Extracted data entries
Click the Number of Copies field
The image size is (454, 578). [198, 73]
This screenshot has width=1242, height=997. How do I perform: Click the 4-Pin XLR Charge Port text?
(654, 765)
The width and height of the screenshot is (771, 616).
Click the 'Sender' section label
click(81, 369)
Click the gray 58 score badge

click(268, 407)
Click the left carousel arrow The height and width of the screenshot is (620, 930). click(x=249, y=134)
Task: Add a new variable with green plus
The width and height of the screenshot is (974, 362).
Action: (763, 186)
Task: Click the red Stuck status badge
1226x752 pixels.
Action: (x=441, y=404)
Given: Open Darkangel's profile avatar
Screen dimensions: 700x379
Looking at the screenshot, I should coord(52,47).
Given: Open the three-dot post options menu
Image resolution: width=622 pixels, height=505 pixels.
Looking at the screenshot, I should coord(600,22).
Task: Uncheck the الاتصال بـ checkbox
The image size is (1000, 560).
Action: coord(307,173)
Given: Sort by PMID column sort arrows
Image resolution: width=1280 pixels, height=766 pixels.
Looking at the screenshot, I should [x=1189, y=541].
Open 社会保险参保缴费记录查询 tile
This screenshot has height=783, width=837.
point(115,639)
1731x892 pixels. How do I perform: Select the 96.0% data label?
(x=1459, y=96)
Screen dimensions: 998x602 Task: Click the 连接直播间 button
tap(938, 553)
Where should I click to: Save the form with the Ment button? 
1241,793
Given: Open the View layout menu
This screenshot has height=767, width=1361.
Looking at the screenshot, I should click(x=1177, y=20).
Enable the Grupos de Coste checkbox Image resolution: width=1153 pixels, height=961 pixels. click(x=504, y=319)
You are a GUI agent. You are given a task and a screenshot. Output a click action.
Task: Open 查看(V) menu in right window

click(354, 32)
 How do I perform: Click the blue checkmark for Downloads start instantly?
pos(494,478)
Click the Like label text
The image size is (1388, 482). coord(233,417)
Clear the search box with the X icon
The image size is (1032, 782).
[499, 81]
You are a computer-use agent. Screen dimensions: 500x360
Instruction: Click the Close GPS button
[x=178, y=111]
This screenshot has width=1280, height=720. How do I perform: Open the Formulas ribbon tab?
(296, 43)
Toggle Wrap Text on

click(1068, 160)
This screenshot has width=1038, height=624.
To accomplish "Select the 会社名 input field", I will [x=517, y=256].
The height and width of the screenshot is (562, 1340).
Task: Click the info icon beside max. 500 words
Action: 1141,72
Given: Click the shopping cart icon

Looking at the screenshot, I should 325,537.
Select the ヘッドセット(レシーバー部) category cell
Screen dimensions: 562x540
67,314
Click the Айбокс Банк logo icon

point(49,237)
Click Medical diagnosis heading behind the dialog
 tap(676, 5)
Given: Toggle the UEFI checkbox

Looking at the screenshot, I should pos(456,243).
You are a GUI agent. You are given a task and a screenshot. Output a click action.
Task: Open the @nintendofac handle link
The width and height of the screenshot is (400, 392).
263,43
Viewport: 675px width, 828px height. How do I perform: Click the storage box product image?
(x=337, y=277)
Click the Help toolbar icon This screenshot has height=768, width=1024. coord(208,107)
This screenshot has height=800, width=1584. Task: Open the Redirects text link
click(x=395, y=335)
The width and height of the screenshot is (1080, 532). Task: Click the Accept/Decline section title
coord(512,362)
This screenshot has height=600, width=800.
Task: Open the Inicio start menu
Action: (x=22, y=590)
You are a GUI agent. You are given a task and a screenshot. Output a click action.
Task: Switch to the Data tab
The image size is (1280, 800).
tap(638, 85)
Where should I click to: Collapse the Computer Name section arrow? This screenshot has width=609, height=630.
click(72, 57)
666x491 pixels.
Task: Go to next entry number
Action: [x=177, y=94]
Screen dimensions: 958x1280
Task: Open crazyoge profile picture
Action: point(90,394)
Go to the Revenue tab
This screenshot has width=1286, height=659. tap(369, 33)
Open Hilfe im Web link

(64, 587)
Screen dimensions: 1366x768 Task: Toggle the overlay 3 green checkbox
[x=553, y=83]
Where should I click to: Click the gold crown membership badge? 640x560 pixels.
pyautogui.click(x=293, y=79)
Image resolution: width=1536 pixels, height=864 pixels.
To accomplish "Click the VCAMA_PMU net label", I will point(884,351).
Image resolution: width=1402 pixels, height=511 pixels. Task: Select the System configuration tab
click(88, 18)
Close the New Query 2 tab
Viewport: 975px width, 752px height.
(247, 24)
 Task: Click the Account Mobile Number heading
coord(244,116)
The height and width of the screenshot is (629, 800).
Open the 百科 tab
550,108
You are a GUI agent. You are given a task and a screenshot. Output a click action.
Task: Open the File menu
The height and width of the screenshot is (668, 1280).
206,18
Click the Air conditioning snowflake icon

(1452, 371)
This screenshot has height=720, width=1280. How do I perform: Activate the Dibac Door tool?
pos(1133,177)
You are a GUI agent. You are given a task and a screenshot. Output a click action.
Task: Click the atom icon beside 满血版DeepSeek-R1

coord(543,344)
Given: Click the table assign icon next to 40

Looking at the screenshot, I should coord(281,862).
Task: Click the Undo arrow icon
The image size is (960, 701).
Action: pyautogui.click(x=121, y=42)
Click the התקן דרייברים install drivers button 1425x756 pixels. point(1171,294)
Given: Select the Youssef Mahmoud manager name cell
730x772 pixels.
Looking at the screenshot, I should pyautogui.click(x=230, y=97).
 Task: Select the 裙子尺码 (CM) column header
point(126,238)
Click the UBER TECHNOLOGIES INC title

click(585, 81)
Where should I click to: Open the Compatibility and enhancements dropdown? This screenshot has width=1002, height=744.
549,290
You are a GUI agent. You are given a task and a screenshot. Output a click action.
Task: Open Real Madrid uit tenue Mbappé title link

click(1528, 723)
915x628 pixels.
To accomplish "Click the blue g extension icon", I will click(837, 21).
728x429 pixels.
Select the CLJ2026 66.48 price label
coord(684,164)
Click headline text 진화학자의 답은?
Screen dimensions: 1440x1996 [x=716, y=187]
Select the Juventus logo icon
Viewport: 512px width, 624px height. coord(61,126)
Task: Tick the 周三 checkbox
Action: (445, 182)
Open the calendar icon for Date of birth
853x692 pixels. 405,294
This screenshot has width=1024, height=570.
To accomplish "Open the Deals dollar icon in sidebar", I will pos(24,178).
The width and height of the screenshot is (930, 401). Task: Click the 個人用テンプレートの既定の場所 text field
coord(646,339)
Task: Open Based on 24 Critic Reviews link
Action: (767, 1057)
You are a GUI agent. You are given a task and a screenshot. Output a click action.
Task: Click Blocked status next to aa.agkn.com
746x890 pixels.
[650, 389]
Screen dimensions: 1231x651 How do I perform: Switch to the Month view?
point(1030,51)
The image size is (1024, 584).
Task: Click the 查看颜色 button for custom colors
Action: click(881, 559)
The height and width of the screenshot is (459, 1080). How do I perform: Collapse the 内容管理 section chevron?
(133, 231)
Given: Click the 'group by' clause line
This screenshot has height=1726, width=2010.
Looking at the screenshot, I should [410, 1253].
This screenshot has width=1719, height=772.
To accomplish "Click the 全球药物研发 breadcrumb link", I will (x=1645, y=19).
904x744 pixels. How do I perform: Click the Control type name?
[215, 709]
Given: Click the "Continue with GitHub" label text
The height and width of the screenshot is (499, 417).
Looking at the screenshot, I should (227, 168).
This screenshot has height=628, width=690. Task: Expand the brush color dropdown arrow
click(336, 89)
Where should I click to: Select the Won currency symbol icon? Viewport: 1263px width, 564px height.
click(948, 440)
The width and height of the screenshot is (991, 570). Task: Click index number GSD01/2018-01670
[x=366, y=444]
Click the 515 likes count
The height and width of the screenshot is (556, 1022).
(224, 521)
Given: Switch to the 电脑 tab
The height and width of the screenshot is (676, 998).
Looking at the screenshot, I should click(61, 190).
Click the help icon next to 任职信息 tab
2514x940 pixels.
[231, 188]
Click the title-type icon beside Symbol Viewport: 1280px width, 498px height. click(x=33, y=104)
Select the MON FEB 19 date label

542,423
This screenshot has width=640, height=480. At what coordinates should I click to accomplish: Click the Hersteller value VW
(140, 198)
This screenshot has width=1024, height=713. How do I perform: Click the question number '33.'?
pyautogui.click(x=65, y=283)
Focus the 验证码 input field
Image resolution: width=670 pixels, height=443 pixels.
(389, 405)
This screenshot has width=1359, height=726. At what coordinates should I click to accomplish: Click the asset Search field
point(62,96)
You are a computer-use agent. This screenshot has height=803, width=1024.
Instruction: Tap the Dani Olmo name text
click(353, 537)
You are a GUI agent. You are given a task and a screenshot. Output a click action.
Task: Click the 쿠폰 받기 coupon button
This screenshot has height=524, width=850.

YOUR ASSIGNMENT: Proceeding from the line containing "Clear the search box with the X icon" through the line containing "This screenshot has width=1038, height=624.", transcribe the lines above exactly, both end lines included.

RESULT FOR THIS EXERCISE:
Clear the search box with the X icon
The image size is (1032, 782).
[499, 81]
You are a computer-use agent. Screen dimensions: 500x360
Instruction: Click the Close GPS button
[x=178, y=111]
This screenshot has width=1280, height=720. How do I perform: Open the Formulas ribbon tab?
(296, 43)
Toggle Wrap Text on

click(1068, 160)
This screenshot has width=1038, height=624.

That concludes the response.